Eu estou aqui, disse a voz, debaixo da macieira…
__Quem és tu? perguntou o principezinho. Tu és bem bonita…
__Sou uma raposa, disse a raposa.
__Vem brincar comigo, propôs o principezinho. Estou tão triste…
__Eu não posso brincar contigo, disse a raposa. Não me cativaram ainda.
__Ah! desculpa, disse o principezinho. Após uma reflexão, acrescentou:
__Que quer dizer “cativar”?
__Tu não és daqui, disse a raposa. Que procuras?
__Procuro os homens, disse o principezinho. Que quer dizer “cativar”?
__Os homens, disse a raposa, têm fuzis e caçam. É bem incômodo! Criam galinhas também.
É a única coisa interessante que eles fazem. Tu procuras galinhas?
__Não, disse o principezinho. Eu procuro amigos. Que quer dizer “cativar”?
__É uma coisa muito esquecida, disse a raposa. Significa “criar laços…”.
__Criar laços?
__Exatamente, disse a raposa. Tu não és ainda para mim senão um garoto inteiramente igual
a cem mil outros garotos.E eu não tenho necessidade de ti.E tu não tens necessidade de mim.
Não passo a teus olhos de uma raposa igual a cem mil outras raposas.
Mas se tu me cativas, nós teremos necessidade um do outro. Serás para mim único no mundo.
E eu serei para ti única no mundo…
__Começo a compreender, disse o principezinho…Existe uma flor…eu creio que ela me cativou..

.
__É possível, disse a raposa. Vê-se tanta coisa na Terra…
__Oh! não foi na Terra, disse o principezinho.
A raposa pareceu intrigada:
__Num outro planeta?
__Sim.
__Há caçadores nesse planeta?
__Não.
__Que bom. E galinhas?
__Também não.
__Nada é perfeito, suspirou a raposa.
Mas a raposa voltou à sua idéia:
__Minha vida é monótona. Eu caço galinhas e os homens me caçam. Todas as galinhas se parecem
e todos os homens se parecem também. E por isso me aborreço um pouco. Mas se tu me cativas,
minha vida será como que cheia de sol. Conhecerei um barulho de passos que será diferente dos outros.
Os outros passos me fazem entrar debaixo da terra. O teu me chamará para fora da toca, como se fosse música.

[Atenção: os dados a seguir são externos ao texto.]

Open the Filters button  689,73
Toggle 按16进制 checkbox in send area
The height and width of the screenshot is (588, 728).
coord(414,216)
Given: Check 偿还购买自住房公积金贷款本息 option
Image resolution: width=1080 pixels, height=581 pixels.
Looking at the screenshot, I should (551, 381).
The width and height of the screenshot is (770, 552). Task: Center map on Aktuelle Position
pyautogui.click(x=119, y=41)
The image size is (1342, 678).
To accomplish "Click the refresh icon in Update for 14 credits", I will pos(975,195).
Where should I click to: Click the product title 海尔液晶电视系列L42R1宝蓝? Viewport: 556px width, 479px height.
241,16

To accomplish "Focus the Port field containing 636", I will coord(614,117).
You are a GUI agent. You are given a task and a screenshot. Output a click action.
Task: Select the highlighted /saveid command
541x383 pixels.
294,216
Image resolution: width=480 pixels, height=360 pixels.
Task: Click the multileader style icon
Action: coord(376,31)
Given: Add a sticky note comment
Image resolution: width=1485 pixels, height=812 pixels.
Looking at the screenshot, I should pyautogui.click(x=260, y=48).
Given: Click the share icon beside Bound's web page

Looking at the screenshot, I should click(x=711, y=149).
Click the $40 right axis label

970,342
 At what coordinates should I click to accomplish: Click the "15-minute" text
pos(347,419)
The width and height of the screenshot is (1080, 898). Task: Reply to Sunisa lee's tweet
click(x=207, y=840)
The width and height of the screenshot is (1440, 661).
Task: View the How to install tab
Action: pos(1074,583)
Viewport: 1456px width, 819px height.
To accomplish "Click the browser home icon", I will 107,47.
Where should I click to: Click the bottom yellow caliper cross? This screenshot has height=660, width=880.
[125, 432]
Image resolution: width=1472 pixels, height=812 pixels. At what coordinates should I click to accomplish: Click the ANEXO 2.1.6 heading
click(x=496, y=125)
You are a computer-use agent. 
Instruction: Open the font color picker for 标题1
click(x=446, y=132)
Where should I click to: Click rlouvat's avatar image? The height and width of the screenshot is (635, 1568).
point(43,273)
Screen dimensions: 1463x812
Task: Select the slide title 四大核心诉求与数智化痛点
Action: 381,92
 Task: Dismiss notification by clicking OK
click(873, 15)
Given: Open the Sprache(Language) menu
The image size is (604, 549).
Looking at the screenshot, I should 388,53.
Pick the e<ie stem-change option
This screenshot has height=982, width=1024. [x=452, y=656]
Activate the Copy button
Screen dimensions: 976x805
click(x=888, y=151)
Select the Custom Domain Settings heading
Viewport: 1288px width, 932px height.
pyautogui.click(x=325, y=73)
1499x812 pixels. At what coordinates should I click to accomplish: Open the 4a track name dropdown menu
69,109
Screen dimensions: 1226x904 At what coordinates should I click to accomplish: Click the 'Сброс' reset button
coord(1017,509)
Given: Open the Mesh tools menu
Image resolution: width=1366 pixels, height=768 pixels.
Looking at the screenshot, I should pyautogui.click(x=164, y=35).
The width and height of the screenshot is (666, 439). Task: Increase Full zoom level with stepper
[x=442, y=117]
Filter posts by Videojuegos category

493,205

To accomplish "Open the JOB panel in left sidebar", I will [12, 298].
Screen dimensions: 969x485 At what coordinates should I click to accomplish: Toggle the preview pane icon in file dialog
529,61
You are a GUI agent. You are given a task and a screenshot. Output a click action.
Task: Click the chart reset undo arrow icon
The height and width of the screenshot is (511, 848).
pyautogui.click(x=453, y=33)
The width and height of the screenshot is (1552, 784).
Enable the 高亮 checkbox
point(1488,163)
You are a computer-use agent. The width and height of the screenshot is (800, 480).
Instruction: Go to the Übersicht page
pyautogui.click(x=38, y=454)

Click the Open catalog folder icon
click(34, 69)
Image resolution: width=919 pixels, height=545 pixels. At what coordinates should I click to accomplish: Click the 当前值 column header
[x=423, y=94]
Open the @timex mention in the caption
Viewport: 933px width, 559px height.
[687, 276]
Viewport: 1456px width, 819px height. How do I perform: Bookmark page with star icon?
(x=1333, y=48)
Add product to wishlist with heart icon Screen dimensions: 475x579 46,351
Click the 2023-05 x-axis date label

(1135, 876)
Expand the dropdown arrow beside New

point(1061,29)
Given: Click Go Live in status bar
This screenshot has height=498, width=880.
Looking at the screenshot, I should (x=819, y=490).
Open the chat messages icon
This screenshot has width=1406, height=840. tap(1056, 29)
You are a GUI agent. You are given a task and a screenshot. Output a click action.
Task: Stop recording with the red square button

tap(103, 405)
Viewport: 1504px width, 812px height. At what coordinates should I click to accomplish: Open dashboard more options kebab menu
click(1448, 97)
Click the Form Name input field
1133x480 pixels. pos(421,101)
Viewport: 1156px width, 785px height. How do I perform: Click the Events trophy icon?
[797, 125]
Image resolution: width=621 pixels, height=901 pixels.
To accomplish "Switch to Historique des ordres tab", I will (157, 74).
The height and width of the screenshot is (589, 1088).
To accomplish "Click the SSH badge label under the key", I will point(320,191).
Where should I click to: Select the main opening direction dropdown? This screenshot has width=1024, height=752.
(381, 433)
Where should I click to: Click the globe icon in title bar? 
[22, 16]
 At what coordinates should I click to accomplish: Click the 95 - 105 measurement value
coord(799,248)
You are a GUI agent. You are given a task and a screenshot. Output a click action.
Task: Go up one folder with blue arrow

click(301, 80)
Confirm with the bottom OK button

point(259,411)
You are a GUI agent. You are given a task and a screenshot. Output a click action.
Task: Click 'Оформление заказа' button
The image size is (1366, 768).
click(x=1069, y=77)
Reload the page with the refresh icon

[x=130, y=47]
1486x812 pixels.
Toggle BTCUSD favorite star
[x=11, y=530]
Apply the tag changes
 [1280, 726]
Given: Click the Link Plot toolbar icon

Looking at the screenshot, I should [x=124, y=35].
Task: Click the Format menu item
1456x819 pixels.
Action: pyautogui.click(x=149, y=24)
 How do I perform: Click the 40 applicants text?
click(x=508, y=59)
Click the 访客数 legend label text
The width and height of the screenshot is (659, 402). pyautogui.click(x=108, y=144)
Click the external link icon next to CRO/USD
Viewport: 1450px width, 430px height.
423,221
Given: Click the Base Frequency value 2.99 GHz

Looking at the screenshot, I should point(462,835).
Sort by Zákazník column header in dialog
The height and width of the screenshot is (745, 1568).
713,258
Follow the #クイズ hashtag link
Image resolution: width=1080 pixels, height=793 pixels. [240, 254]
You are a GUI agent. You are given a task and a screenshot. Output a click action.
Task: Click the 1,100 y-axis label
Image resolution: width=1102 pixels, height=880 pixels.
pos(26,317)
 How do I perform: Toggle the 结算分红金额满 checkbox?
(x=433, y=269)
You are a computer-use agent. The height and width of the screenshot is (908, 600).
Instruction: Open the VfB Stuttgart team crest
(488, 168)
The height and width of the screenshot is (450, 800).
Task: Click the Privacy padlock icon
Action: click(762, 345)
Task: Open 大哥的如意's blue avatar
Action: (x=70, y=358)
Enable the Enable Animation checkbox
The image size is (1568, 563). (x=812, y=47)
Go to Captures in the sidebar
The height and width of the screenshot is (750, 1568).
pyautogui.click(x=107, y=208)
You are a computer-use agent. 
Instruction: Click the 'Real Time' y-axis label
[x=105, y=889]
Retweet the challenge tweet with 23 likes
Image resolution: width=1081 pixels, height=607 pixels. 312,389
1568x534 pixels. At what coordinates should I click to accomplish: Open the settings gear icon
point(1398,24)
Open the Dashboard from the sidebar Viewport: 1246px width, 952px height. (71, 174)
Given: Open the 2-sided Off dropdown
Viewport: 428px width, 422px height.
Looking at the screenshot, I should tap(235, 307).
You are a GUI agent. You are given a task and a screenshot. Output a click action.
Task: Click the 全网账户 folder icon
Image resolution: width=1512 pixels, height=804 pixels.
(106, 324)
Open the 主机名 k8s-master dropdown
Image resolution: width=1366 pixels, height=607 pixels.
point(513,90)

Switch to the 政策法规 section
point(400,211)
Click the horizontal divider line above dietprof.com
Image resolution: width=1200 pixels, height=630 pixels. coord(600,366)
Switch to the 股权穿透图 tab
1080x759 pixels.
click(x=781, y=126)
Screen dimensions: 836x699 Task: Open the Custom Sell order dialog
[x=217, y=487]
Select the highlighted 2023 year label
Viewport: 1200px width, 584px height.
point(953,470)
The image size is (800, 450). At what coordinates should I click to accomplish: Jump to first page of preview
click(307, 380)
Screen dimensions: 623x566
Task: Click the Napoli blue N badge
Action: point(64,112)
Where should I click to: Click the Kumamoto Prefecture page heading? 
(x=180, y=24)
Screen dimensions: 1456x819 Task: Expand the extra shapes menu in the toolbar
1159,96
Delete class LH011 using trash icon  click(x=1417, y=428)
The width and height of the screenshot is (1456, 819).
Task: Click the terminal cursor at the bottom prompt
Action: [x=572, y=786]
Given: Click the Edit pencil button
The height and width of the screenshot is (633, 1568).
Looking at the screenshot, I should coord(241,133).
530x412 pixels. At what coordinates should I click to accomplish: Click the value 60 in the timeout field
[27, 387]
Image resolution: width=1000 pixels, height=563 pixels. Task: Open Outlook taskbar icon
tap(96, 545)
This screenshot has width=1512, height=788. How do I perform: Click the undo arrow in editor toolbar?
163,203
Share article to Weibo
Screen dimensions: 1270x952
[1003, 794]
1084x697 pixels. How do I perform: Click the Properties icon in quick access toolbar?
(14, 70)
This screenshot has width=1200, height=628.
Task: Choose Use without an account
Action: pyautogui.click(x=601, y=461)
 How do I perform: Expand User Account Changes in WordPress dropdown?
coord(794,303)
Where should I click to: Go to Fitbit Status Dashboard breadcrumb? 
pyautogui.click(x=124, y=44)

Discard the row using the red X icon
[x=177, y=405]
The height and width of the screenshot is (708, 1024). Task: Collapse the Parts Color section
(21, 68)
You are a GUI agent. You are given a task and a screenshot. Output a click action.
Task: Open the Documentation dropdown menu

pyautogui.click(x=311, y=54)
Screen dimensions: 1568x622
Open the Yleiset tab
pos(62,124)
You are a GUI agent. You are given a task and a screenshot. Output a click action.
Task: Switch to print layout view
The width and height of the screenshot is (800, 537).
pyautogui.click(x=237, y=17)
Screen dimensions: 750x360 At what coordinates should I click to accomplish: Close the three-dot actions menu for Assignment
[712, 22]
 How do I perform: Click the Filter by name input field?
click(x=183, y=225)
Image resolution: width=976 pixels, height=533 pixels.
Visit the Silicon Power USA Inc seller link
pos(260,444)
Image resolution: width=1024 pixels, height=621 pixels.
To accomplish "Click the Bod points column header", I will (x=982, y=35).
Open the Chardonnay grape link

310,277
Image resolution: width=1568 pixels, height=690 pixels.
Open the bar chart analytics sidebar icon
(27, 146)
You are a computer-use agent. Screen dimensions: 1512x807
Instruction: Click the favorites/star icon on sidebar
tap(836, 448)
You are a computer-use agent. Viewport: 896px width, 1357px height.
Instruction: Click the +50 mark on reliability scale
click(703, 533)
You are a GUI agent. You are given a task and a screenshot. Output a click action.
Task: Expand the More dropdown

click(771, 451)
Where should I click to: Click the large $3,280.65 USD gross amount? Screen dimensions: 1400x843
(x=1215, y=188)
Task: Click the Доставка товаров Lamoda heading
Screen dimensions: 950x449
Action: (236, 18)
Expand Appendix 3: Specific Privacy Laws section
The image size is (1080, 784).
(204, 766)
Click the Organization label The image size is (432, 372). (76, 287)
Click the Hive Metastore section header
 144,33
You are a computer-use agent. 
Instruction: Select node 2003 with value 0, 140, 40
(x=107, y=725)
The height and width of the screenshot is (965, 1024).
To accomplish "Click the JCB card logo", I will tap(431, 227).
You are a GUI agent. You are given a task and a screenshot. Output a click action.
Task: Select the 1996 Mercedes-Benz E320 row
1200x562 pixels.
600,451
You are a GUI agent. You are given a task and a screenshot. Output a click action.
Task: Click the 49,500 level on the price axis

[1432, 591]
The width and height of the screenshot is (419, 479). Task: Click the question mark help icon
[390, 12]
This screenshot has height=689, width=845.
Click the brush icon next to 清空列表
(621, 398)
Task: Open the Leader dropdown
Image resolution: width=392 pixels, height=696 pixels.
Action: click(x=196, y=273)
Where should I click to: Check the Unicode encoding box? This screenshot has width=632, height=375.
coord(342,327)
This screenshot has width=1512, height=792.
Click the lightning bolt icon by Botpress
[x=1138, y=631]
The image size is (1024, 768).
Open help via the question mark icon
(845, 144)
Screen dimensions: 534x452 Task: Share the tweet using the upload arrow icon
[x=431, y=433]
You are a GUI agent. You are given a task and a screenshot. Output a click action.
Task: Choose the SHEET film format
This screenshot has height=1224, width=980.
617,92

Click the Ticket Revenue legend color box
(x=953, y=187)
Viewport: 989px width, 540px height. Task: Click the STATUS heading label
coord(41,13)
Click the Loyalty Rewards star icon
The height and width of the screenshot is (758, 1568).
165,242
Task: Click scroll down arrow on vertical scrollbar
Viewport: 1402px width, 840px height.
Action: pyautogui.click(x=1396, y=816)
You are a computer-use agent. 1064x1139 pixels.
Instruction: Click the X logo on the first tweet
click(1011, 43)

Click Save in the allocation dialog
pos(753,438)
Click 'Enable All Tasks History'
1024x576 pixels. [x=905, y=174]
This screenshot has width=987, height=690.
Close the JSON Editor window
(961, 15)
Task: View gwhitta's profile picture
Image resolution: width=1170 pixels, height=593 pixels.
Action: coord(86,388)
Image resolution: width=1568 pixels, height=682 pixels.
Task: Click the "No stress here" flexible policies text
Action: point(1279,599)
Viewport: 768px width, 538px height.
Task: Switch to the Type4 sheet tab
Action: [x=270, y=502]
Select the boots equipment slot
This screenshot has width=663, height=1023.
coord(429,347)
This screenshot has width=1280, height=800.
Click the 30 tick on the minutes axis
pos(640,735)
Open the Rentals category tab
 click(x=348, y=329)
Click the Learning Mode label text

E depois, olha! Vês lá longe, os campos de trigo? Eu não como pão. O trigo para mim é inútil. Os campos de
trigo não me lembram coisa alguma. E isso é triste! Mas tu tens cabelos cor de ouro. Então será maravilhoso
quando me tiveres cativado. O trigo, que é dourado, fará lembrar-me de ti. E eu amarei o barulho do vento no trigo…
A raposa calou-se e considerou por muito tempo o príncipe:
__Por favor…cativa-me! disse ela.
__Bem quisera, disse o principezinho, mas eu não tenho muito tempo. Tenho amigos a descobrir e muitas coisas
a conhecer.
__A gente só conhece bem as coisas que cativou, disse a raposa. Os homens não têm mais tempo de conhecer coisa
alguma. Compram tudo prontinho nas lojas. Mas como não existem lojas de amigos, os homens não têm mais
amigos. Se tu queres um amigo, cativa-me!
__Que é preciso fazer? perguntou o principezinho.
__É preciso ser paciente, respondeu a raposa. Tu te sentarás primeiro um pouco longe de mim, assim, na relva. Eu te olharei
para o canto do olho e tu não dirás nada. A linguagem é uma fonte de mal-entendidos. Mas, cada dia, te sentarás mais perto…
No dia seguinte o principezinho voltou.
__Teria sido melhor voltares à mesma hora, disse a raposa. Se tu vens, por exemplo, às quatro da tarde, desde às três eu
começarei a ser feliz. Quanto mais a hora for chegando, mais eu me sentirei feliz. Às quatro horas então, estarei inquieta
e agitada : descobrirei o preço da felicidade!